5. Glomerülonefrit ile yaşamak
Akut glomerülonefrit olan bu ciddi hastalığın seyri değişkenlik gösterebilir. Hastanın tamamen iyileştiği görülür. Böylece böbrek fonksiyonu hiç bozulmaz. Bununla birlikte, akut formun kronik, sürekli ilerleyen bir forma dönüştüğü durumlar vardır. Bu durum endişe vericidir çünkü kronik forma çok sayıda komplikasyon eşlik eder ve hastayı son dönem böbrek yetmezliğine götürür.
Kronik glomerülonefrit genellikle glomerülonefrit biraz bozulduğunda tespit edilir. Böyle bir durumun ciddi komplikasyonlarından biri, tedavi edilmediği takdirde birçok ciddi sonucu olan hipertansiyondur. Genellikle bu hastalığın kronik formunun alevlenme ve remisyon dönemleri vardır. Bu, aylarca, bazen yıllarca hastalığın kendini hissettirmediği anlamına gelir.

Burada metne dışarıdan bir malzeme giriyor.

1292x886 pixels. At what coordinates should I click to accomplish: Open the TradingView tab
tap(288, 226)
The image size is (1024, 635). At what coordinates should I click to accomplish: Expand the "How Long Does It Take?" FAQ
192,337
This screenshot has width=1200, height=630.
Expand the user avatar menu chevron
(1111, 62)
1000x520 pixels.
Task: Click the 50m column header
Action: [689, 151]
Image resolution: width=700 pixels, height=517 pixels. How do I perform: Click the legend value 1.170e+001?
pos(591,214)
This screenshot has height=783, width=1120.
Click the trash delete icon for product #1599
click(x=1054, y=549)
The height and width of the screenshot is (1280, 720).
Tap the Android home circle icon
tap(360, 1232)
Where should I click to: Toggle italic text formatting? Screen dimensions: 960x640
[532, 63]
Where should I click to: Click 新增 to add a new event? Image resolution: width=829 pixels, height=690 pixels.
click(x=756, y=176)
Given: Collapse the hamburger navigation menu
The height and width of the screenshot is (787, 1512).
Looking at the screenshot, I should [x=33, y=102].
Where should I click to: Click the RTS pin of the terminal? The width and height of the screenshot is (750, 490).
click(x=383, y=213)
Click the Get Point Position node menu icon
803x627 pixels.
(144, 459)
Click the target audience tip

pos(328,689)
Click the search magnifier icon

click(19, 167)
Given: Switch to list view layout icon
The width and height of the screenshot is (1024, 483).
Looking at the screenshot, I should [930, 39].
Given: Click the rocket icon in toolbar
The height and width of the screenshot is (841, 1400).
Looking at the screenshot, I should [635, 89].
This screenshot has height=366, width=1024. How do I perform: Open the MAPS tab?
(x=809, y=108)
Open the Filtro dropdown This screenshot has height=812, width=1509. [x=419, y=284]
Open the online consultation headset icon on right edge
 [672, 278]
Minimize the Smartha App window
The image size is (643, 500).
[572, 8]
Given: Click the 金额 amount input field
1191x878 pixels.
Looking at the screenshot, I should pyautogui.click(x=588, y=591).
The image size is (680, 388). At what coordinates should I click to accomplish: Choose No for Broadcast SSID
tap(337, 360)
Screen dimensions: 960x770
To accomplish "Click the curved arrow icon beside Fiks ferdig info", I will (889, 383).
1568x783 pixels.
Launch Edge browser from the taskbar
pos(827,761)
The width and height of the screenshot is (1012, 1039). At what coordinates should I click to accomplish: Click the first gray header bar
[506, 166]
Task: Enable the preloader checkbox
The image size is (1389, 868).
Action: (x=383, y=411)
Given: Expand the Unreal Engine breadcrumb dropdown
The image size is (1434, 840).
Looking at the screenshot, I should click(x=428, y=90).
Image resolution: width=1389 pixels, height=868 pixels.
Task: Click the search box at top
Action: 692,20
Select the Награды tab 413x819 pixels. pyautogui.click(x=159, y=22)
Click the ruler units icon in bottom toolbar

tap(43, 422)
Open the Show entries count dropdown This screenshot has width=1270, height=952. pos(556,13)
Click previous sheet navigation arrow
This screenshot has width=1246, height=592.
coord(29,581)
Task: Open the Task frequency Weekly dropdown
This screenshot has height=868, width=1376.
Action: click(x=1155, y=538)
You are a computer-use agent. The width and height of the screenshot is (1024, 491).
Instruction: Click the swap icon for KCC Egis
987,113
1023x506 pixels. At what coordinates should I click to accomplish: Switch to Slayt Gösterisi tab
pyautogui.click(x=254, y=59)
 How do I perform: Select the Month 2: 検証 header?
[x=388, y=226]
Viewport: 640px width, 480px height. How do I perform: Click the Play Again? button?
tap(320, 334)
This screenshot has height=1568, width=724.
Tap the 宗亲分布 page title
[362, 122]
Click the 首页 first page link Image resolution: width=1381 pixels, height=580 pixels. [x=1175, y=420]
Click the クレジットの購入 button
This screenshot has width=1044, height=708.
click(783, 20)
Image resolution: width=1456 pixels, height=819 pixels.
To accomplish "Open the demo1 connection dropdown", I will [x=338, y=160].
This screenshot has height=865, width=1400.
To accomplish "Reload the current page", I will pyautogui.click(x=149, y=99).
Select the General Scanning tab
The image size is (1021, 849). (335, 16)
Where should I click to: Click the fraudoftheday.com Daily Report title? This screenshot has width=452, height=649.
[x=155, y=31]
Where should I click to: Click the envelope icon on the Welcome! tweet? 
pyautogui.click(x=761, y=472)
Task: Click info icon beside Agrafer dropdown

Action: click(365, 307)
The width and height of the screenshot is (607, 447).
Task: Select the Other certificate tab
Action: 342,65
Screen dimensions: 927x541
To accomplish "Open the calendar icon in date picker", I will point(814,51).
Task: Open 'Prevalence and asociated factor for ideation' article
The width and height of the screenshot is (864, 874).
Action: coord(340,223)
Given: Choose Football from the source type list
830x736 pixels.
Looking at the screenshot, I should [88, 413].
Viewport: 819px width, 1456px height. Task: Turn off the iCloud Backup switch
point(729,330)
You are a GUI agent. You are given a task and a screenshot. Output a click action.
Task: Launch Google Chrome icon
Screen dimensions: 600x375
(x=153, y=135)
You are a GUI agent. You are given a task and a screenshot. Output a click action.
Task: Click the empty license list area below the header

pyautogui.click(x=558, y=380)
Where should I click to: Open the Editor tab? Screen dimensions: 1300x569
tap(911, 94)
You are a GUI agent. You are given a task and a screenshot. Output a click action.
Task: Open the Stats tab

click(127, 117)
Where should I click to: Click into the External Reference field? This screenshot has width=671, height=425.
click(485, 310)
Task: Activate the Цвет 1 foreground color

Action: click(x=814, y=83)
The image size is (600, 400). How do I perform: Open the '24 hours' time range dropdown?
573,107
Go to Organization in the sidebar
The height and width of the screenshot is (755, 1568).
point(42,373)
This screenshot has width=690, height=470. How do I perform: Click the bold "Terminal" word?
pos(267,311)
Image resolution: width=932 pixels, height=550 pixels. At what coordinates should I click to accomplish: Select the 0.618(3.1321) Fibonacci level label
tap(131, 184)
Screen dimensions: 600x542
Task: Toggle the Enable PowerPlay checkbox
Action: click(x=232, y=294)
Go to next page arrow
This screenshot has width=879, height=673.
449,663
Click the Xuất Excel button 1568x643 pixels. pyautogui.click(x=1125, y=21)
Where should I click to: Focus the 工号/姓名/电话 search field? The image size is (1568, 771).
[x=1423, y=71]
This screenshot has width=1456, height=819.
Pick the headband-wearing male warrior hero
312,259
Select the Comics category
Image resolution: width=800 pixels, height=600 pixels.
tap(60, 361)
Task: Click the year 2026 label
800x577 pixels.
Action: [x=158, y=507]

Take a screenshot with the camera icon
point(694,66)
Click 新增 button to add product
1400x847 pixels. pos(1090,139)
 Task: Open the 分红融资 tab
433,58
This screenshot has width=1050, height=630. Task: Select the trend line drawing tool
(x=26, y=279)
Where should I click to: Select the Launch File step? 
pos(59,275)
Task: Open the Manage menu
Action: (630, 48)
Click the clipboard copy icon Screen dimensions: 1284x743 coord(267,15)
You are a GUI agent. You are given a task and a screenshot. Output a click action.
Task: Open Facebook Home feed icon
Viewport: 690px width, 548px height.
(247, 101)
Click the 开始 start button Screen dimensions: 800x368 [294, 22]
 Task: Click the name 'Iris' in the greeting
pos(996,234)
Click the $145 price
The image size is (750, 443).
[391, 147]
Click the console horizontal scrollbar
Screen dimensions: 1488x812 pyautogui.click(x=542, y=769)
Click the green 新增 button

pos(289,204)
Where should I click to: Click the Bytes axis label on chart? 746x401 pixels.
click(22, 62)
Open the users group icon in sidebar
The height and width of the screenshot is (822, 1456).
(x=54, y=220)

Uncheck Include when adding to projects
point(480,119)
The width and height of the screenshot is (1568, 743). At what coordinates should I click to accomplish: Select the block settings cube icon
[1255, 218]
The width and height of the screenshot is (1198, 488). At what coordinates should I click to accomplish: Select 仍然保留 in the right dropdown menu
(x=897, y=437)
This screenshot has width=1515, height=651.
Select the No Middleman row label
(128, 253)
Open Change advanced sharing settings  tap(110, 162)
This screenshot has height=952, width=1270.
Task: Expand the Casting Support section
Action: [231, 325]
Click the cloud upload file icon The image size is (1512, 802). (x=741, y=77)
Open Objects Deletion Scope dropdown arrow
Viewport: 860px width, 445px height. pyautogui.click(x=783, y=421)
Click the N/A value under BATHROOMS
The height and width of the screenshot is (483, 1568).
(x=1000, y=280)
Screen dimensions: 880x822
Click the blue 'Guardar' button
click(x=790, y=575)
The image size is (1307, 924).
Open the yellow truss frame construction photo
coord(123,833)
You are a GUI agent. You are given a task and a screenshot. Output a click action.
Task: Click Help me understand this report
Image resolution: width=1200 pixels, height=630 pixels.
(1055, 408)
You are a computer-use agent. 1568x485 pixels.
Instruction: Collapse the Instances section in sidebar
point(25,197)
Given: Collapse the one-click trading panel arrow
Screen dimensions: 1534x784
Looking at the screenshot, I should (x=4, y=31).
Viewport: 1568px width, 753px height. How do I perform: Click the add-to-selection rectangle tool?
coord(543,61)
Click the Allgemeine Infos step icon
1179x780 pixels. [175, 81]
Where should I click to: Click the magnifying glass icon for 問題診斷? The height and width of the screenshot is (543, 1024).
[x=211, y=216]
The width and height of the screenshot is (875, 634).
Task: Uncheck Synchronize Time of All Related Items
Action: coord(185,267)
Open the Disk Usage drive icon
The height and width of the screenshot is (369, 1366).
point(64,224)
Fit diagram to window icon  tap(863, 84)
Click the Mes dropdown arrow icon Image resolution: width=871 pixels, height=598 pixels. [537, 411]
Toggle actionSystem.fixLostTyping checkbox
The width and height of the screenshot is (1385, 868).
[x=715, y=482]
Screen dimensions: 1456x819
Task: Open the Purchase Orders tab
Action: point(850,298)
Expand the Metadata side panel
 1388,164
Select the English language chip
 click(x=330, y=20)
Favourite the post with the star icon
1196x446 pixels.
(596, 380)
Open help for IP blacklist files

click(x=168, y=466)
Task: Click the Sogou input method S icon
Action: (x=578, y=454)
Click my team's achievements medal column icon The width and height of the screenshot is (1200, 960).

6. Böbrek hastalığını önleme
Böbreklerin düzgün çalışması için, her hasta için ayrı ayrı seçilen uygun bir diyetin olması önemlidir. Şunlardan oluşur:
- nihai metabolik dengede en istenmeyen toksik maddelerin kaynağı olarak proteinin pratik olarak dışlanması,
- enerji ihtiyacını karbonhidratlar (çoğunlukla şeker) ve kolay sindirilebilir yağlarla karşılamak,
- su tutulmasını az altmak için pratik olarak sofra tuzu hariç,
- istenmeyen potasyum alımında önemli bir azalma,
- sıvıları gerekli minimumla sınırlamak (doğru dengeleri korunarak)
Hasta kişi kabuğu çıkarılmış tane, makarna, pirinç, meyve suları, peksimet, bayat ekmek, komposto, meyve, patates püresi yer. Devlet izin veriyorsa - doktor süt, süzme peynir, balık ve yumurta akı eklemenize izin verir. Yemek yiyemezsiniz: tuzlu ekmek, baharatlı, tuzlu ve yağlı peynirler, silaj, büyük miktarlarda yağlar, yağlı et ve sakatat, füme balık, tütsülenmiş ve marine edilmiş ürünler, baharatlı baharatlar ve herhangi bir bakliyat.
Düzenli olarak ilaç almak son derece önemlidir böbrek sızıntısını iyileştirmek içinAdet dönemlerinde idrar yolu enfeksiyonlarıek antibakteriyel tedavi (antibiyotik kullanımı) gerekli. Böbrek yetmezliğinin alevlenme dönemlerinde hastanede tedavi gereklidir ve zorunlu diürez yani glomerüler filtrasyon.